Redacción / Quintana Roo Ahora
Poza Rica, Veracruz.- Ni las medidas cautelares ni los mecanismos de protección fueron suficientes. El periodista de nota roja Luis Ángel López Valdez fue asesinado a balazos durante la madrugada de este jueves en Poza Rica, un crimen que vuelve a poner bajo la lupa la seguridad de los comunicadores en Veracruz.
El reportero, colaborador de Vanguardia de Veracruz y subdelegado de Cruz Ámbar, fue atacado sobre la avenida 20 de Noviembre por sujetos armados que le dispararon en repetidas ocasiones. Hasta el cierre de esta edición, no se reportaban personas detenidas ni una versión oficial sobre el motivo del ataque.
La muerte de López Valdez ha generado indignación entre periodistas y organizaciones de defensa de la libertad de expresión debido a que el comunicador contaba con protección otorgada por la Comisión Estatal para la Atención y Protección de los Periodistas (CEAPP), luego de haber denunciado amenazas en su contra.
Compañeros del reportero aseguraron que en diversas ocasiones expresó preocupación por su seguridad debido a presuntas intimidaciones recibidas durante el ejercicio de su labor informativa. Por ello, exigen que la investigación contemple como una de las principales líneas de indagatoria un posible vínculo con su trabajo periodístico.
El asesinato ocurre en una región donde los ataques contra comunicadores han encendido las alertas. En meses recientes, Poza Rica fue escenario del homicidio del periodista Carlos Castro, director del portal Código Norte, quien también había denunciado amenazas antes de ser asesinado.

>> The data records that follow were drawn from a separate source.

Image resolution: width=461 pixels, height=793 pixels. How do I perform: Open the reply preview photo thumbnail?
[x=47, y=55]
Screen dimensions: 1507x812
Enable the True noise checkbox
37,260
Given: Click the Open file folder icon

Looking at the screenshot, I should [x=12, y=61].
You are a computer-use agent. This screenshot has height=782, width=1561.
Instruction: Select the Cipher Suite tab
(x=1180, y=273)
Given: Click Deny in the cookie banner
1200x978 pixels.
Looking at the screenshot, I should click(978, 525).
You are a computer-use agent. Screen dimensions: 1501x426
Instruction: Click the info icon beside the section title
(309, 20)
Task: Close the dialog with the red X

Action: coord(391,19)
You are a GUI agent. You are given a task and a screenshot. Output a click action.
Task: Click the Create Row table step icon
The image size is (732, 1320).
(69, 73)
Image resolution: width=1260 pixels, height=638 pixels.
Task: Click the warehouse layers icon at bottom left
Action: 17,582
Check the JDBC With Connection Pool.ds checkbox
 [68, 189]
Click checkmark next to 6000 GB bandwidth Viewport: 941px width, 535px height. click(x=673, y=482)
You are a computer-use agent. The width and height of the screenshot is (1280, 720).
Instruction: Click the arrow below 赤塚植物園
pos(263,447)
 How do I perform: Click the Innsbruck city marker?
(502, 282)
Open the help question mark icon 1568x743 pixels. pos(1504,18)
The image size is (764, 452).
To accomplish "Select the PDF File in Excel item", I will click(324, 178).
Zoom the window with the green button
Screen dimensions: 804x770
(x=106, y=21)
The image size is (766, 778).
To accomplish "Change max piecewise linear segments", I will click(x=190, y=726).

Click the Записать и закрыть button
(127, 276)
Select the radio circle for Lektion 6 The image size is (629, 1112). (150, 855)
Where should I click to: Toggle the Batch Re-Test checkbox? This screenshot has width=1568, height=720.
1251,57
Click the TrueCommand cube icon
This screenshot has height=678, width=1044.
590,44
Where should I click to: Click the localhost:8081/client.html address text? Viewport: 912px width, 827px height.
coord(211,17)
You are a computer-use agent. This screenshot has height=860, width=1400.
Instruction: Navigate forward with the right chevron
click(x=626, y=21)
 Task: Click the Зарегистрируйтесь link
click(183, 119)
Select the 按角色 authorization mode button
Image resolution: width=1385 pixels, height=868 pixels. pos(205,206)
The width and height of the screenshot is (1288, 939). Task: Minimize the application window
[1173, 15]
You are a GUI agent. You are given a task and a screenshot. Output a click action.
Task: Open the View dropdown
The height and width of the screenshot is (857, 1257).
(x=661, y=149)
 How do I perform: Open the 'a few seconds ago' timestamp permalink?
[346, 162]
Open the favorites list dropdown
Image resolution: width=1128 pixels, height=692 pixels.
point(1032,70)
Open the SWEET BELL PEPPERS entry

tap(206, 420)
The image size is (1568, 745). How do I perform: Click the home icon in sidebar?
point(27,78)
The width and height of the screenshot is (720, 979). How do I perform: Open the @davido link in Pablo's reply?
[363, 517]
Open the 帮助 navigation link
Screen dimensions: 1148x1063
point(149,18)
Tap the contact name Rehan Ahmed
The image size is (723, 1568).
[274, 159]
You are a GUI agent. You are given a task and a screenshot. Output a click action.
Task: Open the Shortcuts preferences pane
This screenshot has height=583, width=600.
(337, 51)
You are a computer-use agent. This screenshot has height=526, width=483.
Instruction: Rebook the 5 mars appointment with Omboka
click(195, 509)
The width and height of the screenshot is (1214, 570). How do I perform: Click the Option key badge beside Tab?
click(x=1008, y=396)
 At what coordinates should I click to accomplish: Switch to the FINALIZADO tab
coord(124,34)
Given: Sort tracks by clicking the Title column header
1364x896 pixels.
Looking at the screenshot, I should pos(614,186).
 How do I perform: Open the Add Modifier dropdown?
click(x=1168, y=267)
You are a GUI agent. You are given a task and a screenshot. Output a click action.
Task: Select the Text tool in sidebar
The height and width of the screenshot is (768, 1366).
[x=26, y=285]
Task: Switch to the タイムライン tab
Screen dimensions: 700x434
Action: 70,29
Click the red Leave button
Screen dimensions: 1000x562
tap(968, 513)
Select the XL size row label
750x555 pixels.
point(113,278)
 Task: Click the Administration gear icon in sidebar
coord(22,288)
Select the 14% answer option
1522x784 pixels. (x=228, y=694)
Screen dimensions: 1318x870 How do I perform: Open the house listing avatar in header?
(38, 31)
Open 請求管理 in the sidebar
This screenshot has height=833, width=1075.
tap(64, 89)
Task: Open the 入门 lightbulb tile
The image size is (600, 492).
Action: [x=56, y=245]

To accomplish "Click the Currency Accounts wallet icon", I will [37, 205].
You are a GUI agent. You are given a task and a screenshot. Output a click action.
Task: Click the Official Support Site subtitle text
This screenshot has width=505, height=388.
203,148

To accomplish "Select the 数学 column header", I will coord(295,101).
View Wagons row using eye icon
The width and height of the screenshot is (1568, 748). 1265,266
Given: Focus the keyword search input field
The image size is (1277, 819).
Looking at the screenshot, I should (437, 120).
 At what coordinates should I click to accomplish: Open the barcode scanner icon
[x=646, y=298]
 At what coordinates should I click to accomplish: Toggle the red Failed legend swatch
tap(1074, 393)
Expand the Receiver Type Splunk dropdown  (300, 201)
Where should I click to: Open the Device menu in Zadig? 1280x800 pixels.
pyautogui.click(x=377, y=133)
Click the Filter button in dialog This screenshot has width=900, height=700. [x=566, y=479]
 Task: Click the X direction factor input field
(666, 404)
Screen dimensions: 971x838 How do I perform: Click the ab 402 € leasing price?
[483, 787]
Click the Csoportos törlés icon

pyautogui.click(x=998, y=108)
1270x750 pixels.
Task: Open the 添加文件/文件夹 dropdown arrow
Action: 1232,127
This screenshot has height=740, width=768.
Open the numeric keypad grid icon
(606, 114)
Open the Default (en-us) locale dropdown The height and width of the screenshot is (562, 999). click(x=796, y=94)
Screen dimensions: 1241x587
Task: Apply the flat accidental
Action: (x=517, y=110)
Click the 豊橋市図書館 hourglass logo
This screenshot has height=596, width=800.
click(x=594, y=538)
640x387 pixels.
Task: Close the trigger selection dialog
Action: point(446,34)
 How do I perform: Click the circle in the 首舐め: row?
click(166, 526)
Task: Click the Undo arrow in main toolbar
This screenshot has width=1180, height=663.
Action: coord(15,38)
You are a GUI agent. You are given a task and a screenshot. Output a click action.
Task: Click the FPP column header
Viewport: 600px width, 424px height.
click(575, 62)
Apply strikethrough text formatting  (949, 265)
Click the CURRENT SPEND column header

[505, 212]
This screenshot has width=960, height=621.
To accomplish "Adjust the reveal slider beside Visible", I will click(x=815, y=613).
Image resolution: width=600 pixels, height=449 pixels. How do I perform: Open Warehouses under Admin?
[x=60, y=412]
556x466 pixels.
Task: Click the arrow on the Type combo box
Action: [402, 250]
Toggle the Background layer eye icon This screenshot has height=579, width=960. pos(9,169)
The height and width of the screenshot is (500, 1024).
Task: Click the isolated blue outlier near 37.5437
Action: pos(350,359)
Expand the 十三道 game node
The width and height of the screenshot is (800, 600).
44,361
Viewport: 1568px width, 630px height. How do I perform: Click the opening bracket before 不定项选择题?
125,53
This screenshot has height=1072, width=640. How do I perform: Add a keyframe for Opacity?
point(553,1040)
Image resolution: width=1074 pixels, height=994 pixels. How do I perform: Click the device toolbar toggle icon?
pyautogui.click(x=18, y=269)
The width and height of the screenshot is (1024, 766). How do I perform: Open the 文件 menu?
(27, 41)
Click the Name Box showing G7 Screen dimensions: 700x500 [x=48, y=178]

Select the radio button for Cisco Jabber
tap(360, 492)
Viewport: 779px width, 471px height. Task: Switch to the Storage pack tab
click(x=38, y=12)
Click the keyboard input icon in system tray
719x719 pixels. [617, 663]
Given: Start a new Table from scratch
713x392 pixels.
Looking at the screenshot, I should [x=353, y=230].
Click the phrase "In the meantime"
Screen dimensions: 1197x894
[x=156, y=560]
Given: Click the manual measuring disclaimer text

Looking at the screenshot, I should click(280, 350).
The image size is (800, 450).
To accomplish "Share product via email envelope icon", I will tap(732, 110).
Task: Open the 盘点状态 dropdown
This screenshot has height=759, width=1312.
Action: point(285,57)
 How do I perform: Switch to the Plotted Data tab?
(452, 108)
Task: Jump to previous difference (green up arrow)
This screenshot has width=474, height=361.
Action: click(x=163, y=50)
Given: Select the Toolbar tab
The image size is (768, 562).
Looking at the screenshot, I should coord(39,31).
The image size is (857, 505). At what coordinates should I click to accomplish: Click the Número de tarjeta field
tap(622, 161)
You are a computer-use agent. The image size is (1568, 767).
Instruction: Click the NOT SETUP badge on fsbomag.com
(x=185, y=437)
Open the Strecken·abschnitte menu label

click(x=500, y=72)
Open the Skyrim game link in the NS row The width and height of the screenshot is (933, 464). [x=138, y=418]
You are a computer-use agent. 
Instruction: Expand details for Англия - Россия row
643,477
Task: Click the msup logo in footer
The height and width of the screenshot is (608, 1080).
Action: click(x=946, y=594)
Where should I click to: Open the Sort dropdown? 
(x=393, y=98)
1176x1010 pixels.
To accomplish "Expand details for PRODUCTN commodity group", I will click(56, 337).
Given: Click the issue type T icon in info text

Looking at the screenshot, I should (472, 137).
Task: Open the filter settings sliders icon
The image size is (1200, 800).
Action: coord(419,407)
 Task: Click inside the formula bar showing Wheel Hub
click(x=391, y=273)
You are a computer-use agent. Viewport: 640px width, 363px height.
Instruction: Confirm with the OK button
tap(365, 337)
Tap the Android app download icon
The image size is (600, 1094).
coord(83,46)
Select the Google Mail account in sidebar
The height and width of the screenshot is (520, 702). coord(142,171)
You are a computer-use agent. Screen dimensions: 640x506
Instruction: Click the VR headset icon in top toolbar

A ello se suma el caso de la reportera Roxana Ramírez, cuyo secuestro en el sur de Veracruz provocó una fuerte movilización de organizaciones defensoras de periodistas y derechos humanos.
La repetición de estos hechos ha reavivado cuestionamientos sobre la efectividad de los mecanismos de protección existentes. Para el gremio periodístico, el asesinato de Luis Ángel López no solo representa la pérdida de un compañero, sino también una señal de que quienes informan sobre violencia continúan ejerciendo su labor bajo un riesgo permanente.
Mientras las autoridades prometen investigar el caso, colegas y familiares demandan resultados concretos y justicia para un periodista que, pese a estar bajo protección oficial, terminó convirtiéndose en una nueva víctima de la violencia que golpea al país.